How to Make Matzo Ball Soup Recipe
Step 1: Prepare the Matzo Ball Mixture
Start by cracking the eggs into a mixing bowl and whisking them well to combine yolks and whites evenly. Add the vegetable oil and water, mixing until the liquid ingredients are smoothly integrated. Then, gently fold in the matzo meal, salt, and freshly ground pepper. It’s important to stir just until everything comes together; overmixing can make the matzo balls tough rather than light and fluffy. Let the mixture rest in the fridge for about 30 minutes to let the matzo meal absorb the moisture, giving you the perfect dough consistency.
Step 2: Shape the Matzo Balls
Once the mixture has chilled, wet your hands slightly and form small balls roughly one inch in diameter. The moisture prevents sticking and helps shape the dumplings with ease. Don’t worry about creating perfectly smooth spheres — a bit of rustic charm adds to their homemade appeal. This step is fun and satisfying because you can feel the dough become springy and just right under your fingertips.

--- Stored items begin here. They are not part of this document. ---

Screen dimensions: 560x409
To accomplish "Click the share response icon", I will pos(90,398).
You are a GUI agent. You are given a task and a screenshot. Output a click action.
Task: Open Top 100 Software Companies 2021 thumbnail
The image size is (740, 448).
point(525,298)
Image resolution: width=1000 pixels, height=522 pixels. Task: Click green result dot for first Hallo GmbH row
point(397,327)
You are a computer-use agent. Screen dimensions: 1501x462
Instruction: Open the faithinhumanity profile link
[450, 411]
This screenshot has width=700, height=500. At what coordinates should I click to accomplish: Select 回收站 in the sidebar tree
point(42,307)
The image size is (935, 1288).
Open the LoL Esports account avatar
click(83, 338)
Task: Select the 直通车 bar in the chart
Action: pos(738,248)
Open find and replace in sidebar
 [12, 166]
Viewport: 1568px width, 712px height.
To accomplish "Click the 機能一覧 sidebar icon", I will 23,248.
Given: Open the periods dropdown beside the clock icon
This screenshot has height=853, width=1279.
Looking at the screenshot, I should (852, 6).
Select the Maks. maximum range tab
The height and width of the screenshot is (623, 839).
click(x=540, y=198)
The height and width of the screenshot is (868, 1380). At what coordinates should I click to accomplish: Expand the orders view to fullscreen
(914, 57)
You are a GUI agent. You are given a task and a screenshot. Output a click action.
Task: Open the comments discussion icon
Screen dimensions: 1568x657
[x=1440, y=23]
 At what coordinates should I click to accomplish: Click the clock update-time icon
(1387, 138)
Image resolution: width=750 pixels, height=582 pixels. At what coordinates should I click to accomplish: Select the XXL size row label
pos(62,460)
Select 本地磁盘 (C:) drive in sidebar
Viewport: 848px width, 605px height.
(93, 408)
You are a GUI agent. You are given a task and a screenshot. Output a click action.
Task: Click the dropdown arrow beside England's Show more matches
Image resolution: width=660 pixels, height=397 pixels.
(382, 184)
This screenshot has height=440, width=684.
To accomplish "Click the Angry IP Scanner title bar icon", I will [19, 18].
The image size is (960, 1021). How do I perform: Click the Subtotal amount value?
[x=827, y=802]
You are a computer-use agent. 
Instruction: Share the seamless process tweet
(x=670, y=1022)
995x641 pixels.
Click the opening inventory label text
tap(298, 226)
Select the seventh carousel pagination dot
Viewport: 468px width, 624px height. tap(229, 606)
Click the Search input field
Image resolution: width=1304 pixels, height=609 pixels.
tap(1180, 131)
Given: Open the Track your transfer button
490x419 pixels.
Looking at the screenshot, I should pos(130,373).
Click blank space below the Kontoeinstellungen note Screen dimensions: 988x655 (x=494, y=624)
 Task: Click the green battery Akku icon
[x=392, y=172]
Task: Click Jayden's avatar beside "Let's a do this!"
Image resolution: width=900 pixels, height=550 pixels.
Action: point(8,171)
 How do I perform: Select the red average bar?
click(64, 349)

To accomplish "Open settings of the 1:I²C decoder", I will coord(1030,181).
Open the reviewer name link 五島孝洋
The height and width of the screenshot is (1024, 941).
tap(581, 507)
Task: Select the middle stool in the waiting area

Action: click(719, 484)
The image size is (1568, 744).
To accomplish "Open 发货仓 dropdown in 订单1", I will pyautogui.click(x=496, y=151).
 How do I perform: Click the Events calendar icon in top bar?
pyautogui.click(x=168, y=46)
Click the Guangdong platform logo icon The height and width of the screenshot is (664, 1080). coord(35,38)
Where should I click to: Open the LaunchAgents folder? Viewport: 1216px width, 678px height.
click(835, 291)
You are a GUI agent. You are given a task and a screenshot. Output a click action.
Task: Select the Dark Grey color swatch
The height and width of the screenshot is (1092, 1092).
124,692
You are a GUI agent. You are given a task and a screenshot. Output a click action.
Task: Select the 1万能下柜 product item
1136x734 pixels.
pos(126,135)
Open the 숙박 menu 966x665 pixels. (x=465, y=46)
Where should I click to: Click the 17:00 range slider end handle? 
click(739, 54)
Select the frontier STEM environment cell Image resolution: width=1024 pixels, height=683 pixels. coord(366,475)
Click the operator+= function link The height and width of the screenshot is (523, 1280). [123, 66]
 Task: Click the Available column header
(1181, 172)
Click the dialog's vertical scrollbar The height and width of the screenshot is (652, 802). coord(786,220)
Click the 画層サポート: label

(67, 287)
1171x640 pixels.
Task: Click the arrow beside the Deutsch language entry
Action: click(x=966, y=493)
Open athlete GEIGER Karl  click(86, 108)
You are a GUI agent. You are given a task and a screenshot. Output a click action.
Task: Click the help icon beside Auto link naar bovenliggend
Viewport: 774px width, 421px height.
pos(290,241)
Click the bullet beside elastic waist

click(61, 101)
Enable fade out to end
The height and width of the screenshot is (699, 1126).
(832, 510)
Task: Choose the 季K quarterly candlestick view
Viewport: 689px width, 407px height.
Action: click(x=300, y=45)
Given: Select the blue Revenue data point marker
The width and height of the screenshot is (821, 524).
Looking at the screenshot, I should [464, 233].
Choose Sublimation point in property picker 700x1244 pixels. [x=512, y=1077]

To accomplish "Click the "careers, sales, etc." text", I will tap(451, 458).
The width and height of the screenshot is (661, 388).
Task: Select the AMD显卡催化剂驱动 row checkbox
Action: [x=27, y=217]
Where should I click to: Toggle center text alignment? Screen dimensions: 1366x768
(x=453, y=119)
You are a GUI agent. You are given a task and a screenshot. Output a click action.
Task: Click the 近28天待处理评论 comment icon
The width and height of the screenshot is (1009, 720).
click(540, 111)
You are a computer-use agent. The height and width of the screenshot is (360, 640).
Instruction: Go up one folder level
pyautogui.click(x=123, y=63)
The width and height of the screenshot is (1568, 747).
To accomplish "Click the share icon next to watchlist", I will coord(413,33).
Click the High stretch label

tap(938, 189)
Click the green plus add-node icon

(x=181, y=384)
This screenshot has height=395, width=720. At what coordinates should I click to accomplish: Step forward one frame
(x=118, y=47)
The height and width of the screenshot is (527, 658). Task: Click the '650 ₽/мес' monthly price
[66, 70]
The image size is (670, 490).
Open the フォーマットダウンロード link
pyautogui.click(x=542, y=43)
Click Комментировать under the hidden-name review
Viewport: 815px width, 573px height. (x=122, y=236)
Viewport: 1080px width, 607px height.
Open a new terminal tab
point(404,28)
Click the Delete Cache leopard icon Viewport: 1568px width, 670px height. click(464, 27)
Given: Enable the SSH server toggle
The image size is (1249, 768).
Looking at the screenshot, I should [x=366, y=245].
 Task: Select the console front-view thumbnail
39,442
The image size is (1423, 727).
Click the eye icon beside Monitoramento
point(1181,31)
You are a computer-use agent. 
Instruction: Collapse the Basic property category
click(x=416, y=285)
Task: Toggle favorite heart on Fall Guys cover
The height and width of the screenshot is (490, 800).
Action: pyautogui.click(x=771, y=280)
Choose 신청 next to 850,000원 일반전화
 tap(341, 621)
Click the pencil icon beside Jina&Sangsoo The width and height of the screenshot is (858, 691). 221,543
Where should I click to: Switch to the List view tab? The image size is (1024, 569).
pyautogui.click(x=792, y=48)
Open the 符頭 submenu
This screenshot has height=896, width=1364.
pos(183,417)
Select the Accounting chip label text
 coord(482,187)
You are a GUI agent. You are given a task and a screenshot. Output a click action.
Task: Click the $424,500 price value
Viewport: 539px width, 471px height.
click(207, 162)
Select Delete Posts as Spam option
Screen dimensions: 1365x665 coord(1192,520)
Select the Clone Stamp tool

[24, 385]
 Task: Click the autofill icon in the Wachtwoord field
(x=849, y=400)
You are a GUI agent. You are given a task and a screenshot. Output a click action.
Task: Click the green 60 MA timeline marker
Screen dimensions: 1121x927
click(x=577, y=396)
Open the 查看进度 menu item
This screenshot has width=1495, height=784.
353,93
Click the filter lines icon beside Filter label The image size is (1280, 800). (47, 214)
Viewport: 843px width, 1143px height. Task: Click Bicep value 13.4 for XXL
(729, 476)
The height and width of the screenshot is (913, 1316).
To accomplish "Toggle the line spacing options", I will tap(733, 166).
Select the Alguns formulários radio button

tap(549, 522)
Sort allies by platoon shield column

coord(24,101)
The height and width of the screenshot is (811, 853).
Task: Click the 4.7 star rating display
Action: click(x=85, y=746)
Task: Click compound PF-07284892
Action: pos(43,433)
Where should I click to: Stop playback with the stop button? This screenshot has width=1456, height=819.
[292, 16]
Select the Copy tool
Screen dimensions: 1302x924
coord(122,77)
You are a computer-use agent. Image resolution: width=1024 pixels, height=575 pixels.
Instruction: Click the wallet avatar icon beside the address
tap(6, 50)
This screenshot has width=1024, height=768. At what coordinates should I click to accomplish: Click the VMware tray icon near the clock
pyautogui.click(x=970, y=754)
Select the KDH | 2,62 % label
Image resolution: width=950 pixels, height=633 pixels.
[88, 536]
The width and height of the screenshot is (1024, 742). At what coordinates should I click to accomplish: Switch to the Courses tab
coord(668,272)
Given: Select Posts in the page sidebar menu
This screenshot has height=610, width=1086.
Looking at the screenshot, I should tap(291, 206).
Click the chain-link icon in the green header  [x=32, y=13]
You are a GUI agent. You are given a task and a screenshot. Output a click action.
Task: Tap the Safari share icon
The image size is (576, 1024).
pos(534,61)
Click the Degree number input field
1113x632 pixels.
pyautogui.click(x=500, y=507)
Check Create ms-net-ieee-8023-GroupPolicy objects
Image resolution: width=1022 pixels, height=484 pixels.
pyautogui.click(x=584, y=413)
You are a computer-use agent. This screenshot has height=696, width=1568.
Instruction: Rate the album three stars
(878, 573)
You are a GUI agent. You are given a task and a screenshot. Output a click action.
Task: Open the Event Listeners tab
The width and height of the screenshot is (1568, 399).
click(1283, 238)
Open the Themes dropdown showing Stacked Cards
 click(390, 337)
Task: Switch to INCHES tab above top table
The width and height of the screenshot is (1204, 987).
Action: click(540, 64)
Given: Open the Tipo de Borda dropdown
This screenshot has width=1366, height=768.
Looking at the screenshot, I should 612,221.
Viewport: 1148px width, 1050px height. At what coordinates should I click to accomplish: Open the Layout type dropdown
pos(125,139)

Step 3: Prepare the Soup Base
While the matzo balls chill and you shape them, bring the chicken stock to a gentle simmer in a large pot. Add the thinly sliced carrots, allowing their natural sweetness to infuse the broth. Keeping the temperature low is key here; you want a slow simmer so the flavors meld beautifully without boiling the stock hard, which can cloud the broth and toughen the matzo balls later.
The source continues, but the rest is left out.